Our goal is to address challenges in energy and the environment by employing and advancing our expertise in fundamental inorganic and physical inorganic chemistry. Some examples of our current interests and projects are described below.

C-H Bond Formation with CO2 with Multi-Metallic Clutsers

Electrochemical methods for the production of fuels can convert electricity (electrons) via a chemical redox reaction into a fuel. In this way, a fuel provides an energy dense, transportable means to store renewable energy. With production of renewable electricity in over supply, its conversion to a fuel makes economic sense. We are investigating multimetallic ensembles of earth-abundant iron and cobalt atoms and atomic-level understanding of the reactions of protons with metal clusters under electrochemical conditions has been probed to control competing reactions such as hydrogen evolution and CO2 reduction to formic acid. Metal-hydride catalyst intermediates can react with H+ or with CO2 and we wish to understand how to selectively direct competing reactions and favor CO2 reduction. The effect of cluster size (2 - 13 metal atoms) on catalysis, the effects of tuning the secondary coordination sphere, and thermochemical vs. kinetic control of reaction pathway, are ongoing areas of investigation. This work involves organometallic synthesis and characterization, and advanced use and development of cyclic voltammetric methods to probe reactions, mechanism and kinetics. Students can specialize in one or both of these areas.

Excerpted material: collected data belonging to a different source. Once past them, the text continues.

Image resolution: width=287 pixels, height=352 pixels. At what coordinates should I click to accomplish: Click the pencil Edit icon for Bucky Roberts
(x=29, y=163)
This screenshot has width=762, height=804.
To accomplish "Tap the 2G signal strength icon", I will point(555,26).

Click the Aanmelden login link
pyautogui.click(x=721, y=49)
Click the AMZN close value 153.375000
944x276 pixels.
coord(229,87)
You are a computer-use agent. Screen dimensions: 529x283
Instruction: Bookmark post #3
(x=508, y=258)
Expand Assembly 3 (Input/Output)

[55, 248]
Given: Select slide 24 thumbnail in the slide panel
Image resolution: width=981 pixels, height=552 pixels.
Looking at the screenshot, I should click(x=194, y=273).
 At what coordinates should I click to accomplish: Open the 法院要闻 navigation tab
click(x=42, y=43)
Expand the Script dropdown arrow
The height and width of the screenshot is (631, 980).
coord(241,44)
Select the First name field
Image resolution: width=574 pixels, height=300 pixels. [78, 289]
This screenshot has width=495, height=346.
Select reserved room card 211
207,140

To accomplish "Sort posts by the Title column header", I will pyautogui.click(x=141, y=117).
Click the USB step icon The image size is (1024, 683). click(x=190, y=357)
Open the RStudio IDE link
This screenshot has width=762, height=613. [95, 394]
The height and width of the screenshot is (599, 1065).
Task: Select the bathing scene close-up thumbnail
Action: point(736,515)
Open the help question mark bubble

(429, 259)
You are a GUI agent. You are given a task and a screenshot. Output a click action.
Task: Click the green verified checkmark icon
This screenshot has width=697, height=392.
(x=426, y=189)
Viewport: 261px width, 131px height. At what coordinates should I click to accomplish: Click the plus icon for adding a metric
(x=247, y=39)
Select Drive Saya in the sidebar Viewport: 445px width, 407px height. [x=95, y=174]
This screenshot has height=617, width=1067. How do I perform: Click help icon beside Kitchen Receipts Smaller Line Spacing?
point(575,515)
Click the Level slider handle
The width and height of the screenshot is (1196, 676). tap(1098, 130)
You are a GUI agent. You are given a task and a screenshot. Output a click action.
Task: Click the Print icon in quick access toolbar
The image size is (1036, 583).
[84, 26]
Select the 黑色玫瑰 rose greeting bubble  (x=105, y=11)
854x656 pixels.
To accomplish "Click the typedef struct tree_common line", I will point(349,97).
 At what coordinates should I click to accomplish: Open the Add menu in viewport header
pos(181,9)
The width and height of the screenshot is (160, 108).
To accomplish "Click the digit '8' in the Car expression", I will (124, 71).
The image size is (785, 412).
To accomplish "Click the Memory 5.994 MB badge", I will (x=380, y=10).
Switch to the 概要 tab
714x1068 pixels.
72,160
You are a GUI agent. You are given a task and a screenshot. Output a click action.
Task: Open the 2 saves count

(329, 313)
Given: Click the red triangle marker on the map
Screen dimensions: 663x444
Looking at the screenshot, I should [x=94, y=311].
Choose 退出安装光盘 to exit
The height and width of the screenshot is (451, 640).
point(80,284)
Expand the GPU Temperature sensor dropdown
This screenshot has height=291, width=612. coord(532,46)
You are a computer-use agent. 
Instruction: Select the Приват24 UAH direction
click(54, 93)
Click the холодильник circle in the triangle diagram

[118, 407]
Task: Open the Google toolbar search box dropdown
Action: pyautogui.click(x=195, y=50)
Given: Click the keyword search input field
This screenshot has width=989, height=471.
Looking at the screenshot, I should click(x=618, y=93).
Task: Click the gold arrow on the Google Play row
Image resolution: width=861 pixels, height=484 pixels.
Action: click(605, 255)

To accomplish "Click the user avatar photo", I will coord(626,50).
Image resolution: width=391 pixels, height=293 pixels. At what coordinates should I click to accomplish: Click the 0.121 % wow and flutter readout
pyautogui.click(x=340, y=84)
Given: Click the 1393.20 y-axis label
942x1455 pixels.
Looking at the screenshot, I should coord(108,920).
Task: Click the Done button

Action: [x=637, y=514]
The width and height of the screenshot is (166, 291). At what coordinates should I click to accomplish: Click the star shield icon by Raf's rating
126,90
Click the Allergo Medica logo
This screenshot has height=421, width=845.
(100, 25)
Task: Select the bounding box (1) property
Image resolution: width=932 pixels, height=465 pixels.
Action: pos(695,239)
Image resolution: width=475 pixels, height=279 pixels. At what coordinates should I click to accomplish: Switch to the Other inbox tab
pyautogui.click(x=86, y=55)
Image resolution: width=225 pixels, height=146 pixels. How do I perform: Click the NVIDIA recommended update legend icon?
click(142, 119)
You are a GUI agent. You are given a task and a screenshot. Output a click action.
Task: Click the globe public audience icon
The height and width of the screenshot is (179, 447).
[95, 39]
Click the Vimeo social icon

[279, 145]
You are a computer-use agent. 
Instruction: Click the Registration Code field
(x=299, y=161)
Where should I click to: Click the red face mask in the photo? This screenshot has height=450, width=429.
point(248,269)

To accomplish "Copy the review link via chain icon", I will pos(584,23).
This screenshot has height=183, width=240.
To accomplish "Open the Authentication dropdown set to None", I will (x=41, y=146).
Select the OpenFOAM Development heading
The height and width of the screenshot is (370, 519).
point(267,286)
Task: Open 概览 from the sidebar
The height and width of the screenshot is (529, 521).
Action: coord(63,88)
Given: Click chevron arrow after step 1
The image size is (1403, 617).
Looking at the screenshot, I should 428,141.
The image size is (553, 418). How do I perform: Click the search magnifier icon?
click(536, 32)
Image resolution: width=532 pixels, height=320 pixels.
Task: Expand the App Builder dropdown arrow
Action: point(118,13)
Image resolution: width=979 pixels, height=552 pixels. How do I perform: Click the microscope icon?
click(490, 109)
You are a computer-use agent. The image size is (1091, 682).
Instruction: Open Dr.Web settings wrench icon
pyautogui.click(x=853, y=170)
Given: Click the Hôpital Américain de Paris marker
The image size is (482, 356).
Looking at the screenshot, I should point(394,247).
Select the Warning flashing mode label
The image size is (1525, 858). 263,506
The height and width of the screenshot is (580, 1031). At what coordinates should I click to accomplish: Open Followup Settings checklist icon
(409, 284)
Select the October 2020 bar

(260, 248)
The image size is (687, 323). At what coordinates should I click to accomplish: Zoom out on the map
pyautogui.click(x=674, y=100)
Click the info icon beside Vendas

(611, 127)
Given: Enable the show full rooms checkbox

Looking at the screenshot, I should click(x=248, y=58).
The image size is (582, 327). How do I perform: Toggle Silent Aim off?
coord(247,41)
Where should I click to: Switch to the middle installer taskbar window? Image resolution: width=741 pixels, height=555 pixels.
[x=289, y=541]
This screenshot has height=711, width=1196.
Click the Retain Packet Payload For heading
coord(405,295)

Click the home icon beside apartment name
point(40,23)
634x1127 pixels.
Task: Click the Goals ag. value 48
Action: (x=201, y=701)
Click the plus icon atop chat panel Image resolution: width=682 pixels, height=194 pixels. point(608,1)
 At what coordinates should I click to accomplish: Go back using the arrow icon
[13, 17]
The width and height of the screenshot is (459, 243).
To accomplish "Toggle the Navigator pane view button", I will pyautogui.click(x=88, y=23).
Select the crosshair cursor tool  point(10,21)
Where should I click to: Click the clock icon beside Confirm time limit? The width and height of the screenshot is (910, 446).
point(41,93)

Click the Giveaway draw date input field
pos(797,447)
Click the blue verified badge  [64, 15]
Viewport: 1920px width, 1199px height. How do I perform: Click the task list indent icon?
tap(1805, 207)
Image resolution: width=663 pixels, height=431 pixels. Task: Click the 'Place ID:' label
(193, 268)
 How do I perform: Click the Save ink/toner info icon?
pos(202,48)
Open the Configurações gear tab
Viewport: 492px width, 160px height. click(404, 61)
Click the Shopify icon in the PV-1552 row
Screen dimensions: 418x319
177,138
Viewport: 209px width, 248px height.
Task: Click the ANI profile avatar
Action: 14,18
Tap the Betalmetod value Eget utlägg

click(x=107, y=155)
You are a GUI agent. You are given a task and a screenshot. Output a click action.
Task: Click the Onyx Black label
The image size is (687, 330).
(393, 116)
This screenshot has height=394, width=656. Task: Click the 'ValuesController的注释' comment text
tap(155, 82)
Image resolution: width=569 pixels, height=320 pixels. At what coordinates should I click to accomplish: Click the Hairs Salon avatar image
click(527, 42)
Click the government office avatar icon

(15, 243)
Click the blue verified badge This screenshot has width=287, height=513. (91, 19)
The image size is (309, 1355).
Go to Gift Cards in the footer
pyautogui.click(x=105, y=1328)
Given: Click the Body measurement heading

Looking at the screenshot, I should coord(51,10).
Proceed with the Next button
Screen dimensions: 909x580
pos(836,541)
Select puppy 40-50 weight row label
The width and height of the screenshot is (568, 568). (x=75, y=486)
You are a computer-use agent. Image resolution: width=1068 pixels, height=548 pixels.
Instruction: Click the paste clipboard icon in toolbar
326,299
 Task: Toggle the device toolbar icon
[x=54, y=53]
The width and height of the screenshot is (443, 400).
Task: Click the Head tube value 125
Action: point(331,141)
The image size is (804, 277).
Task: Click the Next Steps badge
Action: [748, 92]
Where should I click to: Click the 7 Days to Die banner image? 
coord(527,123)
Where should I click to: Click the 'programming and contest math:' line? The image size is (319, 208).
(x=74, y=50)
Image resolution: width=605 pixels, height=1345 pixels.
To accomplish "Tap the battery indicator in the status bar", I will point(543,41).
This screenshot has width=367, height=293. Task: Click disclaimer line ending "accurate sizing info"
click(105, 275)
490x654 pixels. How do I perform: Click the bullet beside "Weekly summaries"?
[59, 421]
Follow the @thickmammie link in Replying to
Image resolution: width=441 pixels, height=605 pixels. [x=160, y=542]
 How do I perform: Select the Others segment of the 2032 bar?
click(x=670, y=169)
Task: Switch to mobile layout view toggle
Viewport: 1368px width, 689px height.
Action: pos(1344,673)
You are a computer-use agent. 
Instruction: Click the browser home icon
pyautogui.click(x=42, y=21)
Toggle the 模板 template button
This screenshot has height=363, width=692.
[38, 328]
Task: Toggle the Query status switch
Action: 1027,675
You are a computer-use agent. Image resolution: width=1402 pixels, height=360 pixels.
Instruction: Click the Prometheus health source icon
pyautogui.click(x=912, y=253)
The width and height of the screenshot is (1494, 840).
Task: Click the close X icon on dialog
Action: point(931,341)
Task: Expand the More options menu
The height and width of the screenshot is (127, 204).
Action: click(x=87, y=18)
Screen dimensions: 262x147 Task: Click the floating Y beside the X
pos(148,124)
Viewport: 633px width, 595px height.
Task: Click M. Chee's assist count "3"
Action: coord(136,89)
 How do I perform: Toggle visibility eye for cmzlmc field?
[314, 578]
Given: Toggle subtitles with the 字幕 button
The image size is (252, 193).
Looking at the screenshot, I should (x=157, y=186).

Ligand-Based Proton and Electron Transfer with Aluminum(III) Complexes

In principle, cheap and abundant elements such as aluminum (8% in the earth's crust) are appealing for large scale applications such as catalysis. By addition of redox active ligands to aluminum, the Berben lab can now access aluminum complexes in five oxidation states. Using these complexes we can perform classic transition metal reactions such as one- or two-electron oxidation chemistry, O- or N-atom transfer, and C-H activation. Generation of organic hydrides via ligand protonation and reduction, C-F amination chemistry, and explorations of square planar Group 13 electonic structures are areas of ongoing interest. This work includes inorganic, air-free synthesis, structural characterization and electrohemical methods to probe catalytic and mechanistic aspects.

Organic Electron Transfer and Mixed-Valency

Classic mixed-valent compounds involve two metals, in different oxidation states, and linked by a conjugated organic bridge. Our work explores highly delocalized systems where two redox-active ligands are linked by Group 13 elements. In addition to the synthesis and fundamental studies of electron delocalization we explore these compounds in applications such as redox-flow batteries, and organic electronic materials. This work includes inorganic and organometallic synthesis and characterization, and spectroscopic and electrohemical methods to probe mixed-valency and electron transfer.

Synthesis of Low-Coordinate Complexes using Bulky Acetylide Ligands

Acetylide is a strongly donating ligand and it is well-known that strongly donating and tunable ligands such as phosphines and N-heterocyclic carbenes feature prominently in transition metal synthesis and catalysis. However, unlike phosphine and N-heterocyclic carbene ligands, facile routes to substituted acetylide ligands are not readily available. We are exploring whether the more donating and anionic acetylide ligand can also serve as a tunable and highly donating ancillary ligand.